| EXERCISE AIM |
How many of the lines below contain "status"? Reply with only that figure.
━━━━━━━━━━━━━━━━━━━━
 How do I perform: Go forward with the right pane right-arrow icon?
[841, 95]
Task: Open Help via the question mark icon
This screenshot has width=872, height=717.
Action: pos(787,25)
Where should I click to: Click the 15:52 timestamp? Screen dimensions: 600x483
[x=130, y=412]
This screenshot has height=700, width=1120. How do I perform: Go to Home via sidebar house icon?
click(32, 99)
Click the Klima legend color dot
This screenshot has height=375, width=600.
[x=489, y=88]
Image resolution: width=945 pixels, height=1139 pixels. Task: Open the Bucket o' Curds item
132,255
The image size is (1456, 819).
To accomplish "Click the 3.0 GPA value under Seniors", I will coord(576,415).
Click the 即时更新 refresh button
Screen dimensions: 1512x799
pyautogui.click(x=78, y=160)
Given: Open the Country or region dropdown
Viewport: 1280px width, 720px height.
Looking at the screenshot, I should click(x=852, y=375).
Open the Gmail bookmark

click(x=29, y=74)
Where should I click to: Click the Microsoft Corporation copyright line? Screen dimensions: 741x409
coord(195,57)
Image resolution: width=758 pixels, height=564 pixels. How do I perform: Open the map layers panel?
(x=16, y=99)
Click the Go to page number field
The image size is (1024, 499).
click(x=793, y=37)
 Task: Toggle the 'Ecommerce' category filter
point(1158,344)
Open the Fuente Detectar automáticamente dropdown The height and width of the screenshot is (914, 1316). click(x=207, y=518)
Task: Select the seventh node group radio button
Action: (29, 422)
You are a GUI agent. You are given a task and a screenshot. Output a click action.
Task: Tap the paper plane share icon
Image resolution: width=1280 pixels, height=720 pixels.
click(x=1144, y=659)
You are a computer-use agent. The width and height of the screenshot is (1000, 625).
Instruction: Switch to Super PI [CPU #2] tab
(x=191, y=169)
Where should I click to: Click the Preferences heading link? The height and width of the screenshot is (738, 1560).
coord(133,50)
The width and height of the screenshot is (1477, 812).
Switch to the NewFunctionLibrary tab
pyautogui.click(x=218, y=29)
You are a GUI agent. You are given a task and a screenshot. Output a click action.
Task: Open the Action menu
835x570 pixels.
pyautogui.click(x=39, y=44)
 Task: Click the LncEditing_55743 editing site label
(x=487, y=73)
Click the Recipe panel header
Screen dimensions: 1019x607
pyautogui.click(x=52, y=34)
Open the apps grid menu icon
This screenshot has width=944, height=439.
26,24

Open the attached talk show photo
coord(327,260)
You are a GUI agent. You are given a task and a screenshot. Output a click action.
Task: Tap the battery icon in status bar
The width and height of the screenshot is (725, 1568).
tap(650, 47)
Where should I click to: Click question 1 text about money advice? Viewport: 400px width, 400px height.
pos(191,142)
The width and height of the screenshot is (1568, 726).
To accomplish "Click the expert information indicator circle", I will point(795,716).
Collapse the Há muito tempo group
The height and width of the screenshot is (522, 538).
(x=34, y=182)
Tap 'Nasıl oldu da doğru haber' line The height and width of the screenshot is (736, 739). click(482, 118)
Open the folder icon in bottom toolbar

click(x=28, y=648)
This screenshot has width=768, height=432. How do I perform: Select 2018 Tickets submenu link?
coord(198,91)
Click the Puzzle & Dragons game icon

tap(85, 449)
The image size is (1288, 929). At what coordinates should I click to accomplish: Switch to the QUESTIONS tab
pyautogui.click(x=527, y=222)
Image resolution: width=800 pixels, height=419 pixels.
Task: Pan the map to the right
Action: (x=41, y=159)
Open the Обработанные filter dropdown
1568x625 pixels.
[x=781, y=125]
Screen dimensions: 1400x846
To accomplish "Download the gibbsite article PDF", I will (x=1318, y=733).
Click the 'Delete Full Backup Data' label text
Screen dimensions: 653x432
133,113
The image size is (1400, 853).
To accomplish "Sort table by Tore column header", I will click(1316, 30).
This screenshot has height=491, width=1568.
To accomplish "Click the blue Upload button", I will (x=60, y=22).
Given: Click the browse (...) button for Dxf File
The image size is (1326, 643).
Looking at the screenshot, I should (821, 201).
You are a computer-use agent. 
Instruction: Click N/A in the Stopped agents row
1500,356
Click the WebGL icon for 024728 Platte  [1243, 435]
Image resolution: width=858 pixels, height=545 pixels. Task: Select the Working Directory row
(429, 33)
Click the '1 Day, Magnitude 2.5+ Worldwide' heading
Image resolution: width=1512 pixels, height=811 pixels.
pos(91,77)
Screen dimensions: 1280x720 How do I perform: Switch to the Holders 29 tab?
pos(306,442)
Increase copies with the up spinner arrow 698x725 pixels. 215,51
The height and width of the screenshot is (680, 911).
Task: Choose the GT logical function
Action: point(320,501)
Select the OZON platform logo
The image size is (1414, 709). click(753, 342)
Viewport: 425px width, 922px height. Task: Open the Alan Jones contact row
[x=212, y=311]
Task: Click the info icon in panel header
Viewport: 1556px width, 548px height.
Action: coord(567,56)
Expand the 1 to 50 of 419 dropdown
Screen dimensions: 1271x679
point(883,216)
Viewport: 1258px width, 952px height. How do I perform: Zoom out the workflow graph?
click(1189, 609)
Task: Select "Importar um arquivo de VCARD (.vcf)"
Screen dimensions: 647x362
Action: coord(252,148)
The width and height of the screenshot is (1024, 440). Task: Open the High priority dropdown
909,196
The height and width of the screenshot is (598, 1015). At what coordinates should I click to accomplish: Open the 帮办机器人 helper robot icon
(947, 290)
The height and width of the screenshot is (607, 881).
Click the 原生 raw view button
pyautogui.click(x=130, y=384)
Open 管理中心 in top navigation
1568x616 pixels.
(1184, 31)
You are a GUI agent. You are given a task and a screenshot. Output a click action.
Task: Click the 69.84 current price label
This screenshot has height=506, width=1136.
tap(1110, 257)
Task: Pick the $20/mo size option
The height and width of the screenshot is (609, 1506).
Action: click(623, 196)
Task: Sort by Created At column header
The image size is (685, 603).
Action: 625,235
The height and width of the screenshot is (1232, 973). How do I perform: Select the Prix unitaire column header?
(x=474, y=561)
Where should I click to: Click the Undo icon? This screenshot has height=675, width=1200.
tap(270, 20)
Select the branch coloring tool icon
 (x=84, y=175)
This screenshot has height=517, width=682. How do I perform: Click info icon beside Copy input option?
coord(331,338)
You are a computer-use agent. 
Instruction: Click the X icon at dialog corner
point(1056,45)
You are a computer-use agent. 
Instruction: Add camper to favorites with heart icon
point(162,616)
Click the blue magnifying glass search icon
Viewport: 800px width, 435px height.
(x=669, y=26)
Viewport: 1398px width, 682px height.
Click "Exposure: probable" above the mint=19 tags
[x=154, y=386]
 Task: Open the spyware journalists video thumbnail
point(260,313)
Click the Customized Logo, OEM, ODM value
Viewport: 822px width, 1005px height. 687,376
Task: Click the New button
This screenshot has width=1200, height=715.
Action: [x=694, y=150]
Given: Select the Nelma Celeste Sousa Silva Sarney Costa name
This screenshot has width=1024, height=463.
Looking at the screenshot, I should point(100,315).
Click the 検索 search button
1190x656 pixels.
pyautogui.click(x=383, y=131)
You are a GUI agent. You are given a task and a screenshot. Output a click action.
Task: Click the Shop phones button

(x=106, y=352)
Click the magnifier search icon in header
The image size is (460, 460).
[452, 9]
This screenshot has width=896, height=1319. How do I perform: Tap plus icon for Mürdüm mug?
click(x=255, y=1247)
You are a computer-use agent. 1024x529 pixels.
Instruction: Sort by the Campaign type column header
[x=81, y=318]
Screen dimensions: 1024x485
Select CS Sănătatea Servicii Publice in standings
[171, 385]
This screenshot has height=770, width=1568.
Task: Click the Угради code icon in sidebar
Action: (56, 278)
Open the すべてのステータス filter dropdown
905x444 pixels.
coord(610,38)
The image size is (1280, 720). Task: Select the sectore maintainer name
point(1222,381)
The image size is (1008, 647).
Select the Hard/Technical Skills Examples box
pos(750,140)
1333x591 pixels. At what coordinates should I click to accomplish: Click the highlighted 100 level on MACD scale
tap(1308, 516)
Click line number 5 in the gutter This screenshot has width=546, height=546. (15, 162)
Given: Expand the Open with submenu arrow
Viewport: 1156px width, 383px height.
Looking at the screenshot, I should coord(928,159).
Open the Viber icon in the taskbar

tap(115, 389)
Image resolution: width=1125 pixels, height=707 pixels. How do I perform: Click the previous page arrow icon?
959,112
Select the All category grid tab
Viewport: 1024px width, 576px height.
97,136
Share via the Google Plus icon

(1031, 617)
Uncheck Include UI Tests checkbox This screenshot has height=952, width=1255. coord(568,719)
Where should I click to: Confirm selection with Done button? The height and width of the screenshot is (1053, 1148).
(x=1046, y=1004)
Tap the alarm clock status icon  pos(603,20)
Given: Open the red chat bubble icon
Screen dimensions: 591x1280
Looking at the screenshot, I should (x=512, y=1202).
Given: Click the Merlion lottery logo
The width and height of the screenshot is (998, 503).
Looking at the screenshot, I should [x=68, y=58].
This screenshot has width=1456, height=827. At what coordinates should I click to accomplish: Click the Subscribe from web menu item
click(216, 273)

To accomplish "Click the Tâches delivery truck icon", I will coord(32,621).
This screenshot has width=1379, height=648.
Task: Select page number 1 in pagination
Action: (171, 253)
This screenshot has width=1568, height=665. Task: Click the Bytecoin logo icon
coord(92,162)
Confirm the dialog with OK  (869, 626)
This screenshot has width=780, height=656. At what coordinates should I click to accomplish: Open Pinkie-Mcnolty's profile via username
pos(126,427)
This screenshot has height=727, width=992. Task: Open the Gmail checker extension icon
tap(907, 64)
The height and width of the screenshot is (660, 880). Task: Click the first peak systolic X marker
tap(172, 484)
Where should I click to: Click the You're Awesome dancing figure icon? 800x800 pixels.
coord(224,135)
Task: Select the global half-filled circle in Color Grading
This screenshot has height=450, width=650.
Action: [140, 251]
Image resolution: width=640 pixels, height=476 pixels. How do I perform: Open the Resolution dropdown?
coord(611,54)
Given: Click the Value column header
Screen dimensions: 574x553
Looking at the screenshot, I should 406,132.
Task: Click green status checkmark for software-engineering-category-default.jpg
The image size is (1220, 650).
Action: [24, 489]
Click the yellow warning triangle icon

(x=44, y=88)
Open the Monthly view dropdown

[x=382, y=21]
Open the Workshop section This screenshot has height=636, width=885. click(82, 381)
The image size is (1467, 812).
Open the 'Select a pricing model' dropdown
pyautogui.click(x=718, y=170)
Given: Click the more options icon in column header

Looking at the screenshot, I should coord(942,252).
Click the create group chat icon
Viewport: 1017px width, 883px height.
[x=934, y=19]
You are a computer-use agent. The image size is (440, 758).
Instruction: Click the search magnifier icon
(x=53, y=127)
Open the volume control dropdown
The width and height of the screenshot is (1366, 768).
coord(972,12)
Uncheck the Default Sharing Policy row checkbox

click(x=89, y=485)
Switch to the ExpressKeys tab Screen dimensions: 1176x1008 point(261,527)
━━━━━━━━━━━━━━━━━━━━
| EXERCISE RESPONSE |
3